Philip Woods noted that the newsreel represented the Bengal famine as a ‘natural disaster which government and armed forces were acting effectively to combat’. This approach, as Woods argued, overlooked the now widely acknowledged ‘man-made’ causes (Woods, 2000, 103). Wavell had informed Amery in 1943 that the famine in Bengal was ‘largely due to ministerial incompetence’ – as emphasised by many Indians at the time – and the new Governor of Bengal, Richard Casey, strongly outlined the accumulated failings of the British within the province in his correspondence with Wavell (Wolpert, 2006, 62).
The Indian News Parade’s triumphalist approach to the Bengal famine did not always play well at local screenings. Sanjoy Bhattacharya suggested that district officers adapted the official Government lecture notes and were particularly uncomfortable with episodes that ‘combined snippets of Allied victories in South East Asia with images of the ever improving transport and food-supply networks in India’ (Bhattacharya, 2001, 95). The nationalist journal, Film India, had complained a year earlier, in the context of India’s famine, about footage of relief work for Polish children in Indian Movietone News 9. ‘To provide comfortable sanctuaries to foreign refugees, India has to turn her own out on the streets’, the journal argued, further adding that ‘while every foreigner whether an adventurer or a refugee, gets a happy comfortable home in India, the land of plenty, the sons of the soil are suffering from dire want and poverty’ (Film India, February 1943, 19). Over 6000 Polish refugees found shelter in stationary settlements in India between 1942 and 1948 (Piotrowski, 2004, 128).

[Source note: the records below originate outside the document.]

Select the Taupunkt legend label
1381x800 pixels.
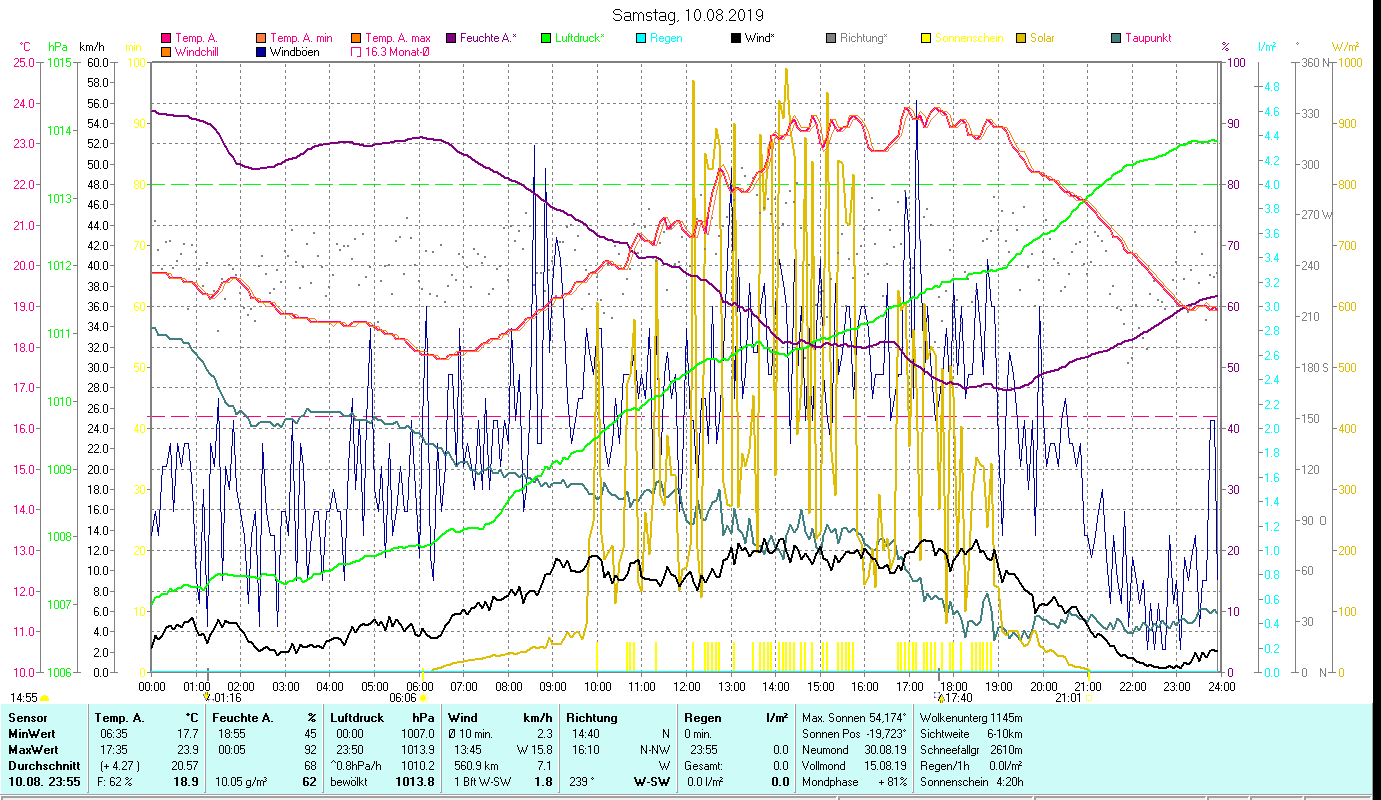coord(1147,39)
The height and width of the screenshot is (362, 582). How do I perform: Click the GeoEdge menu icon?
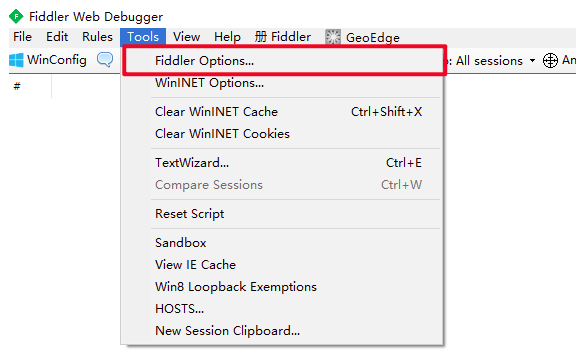tap(333, 37)
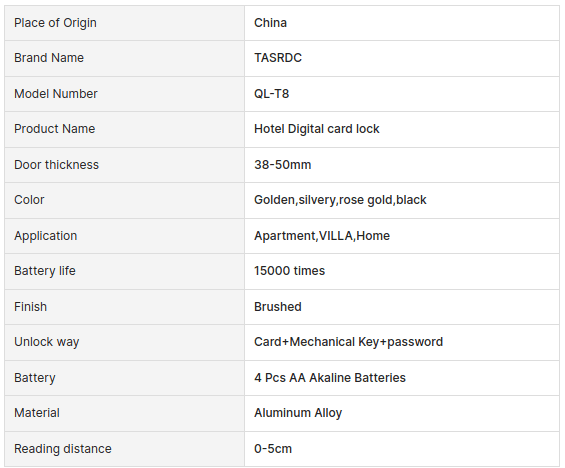Viewport: 565px width, 468px height.
Task: Click the Door thickness label
Action: tap(56, 165)
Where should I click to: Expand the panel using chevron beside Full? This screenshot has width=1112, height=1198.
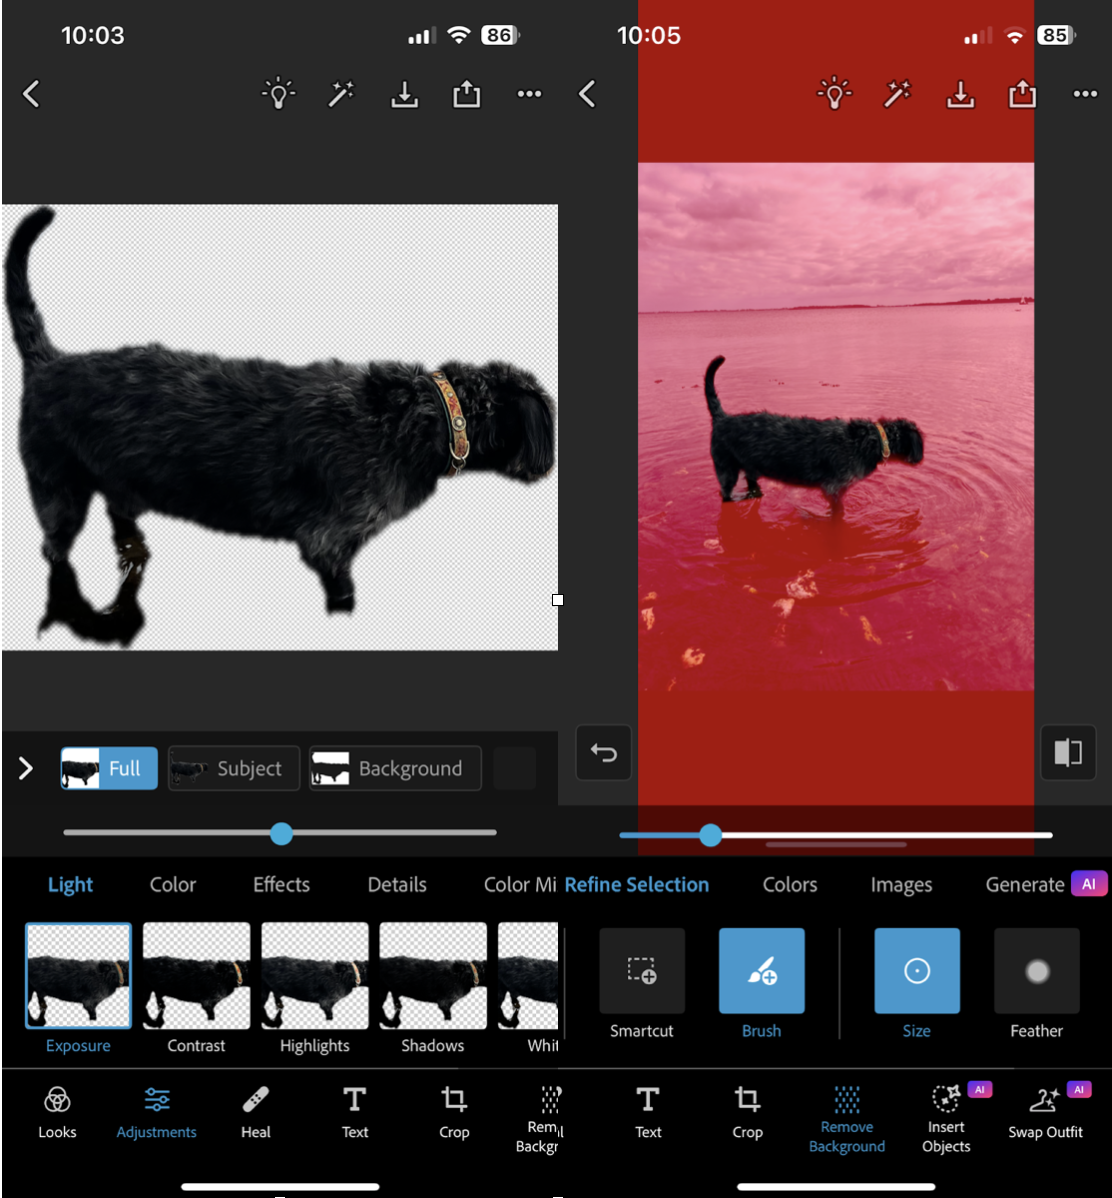coord(26,768)
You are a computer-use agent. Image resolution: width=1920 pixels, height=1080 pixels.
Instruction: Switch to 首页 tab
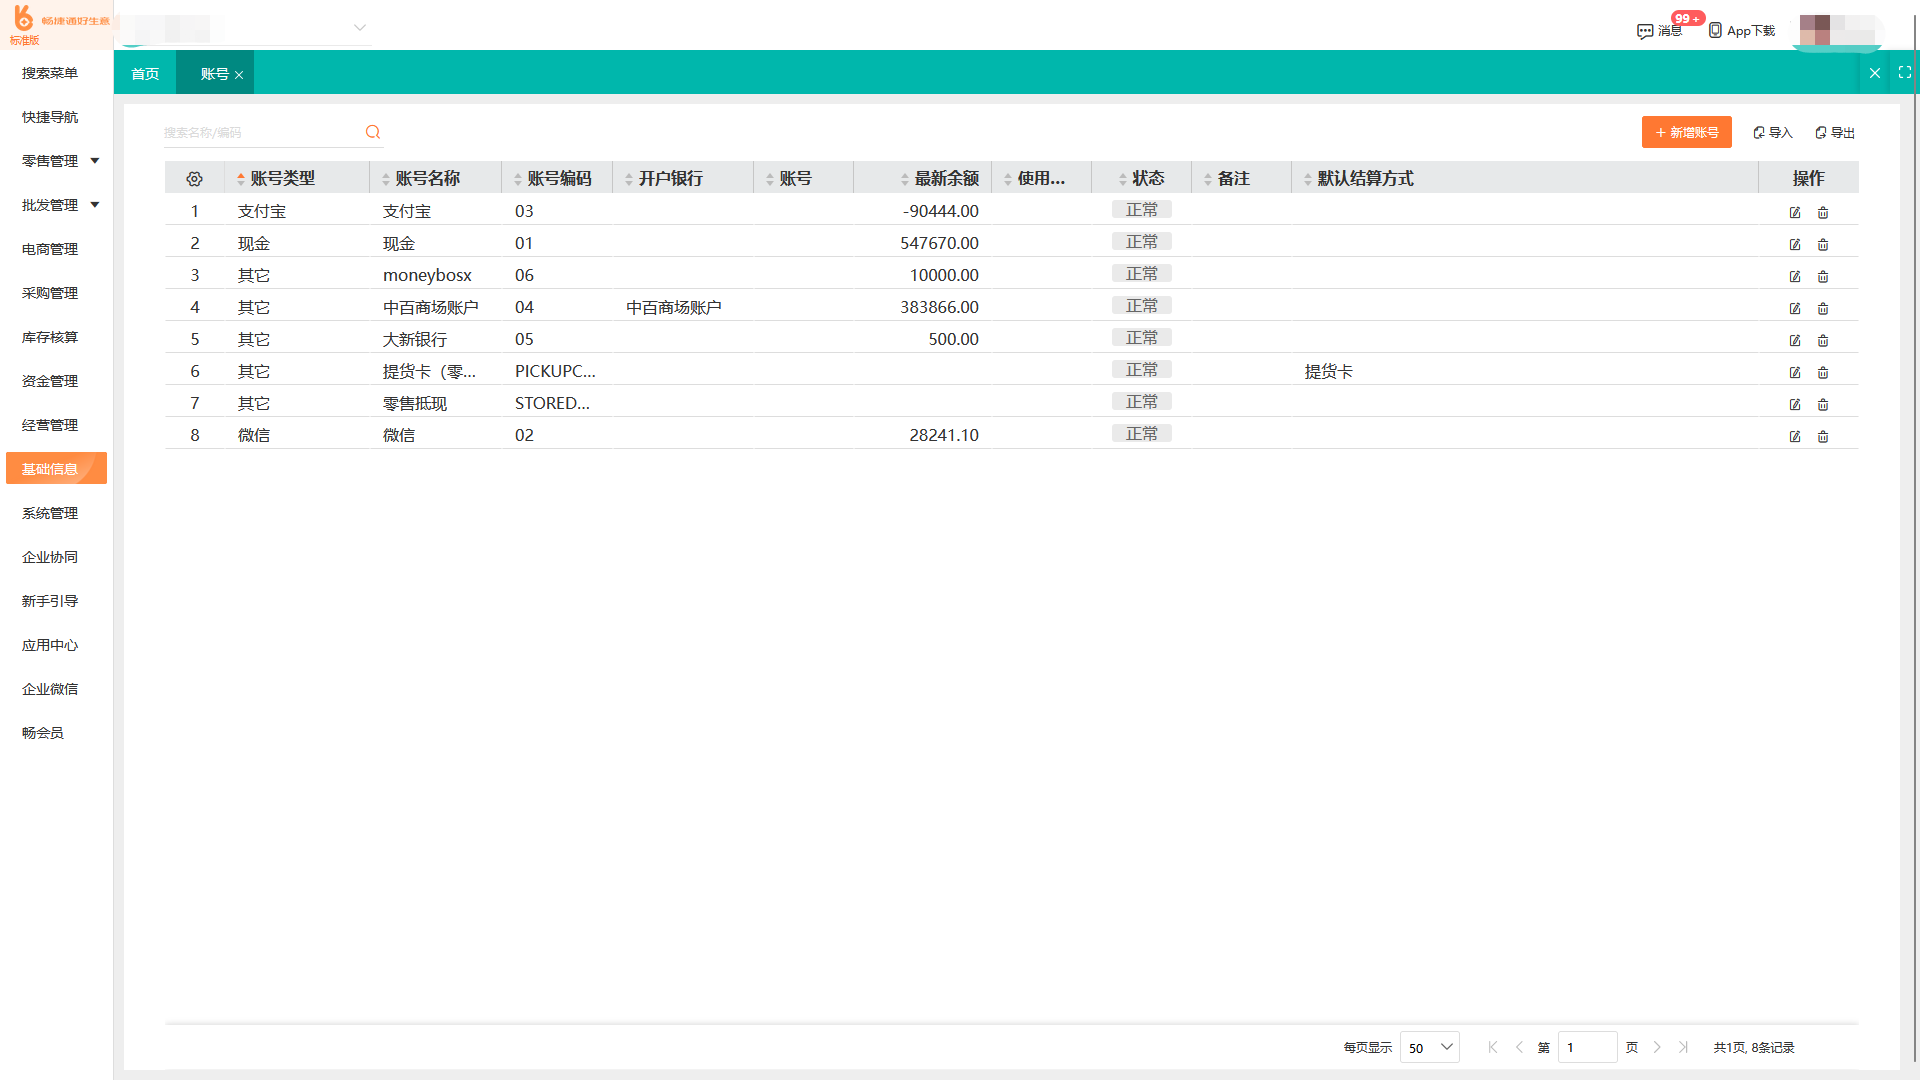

The final item – ‘Behind the lines on the Arakan Front’ – illustrated the Indian treatment of Japanese prisoners. Sir Sultan Ahmed, the Government Minister for Information and Broadcasting, travelled to Burma in May 1944 and witnessed the work of doctors of the 7th Indian Division treating Japanese prisoners at Imphal (Indian Information, 1 June 1944, 573). Government propaganda accentuated the ‘atrocity stories’ of the Japanese treatment of Indian soldiers, claiming for example that Indian soldiers were ‘being used as live targets for bayonet practice’. These were also noted in issues of Indian News Parade (e.g. INP 53), while reports circulated of the Japanese disrespect for Islam, Hinduism and Sikhism. Radio broadcasts also contrasted the ‘peace and prosperity’ of India with the economic chaos of those areas under Japanese control (Bhattacharya, 2000, 497-500).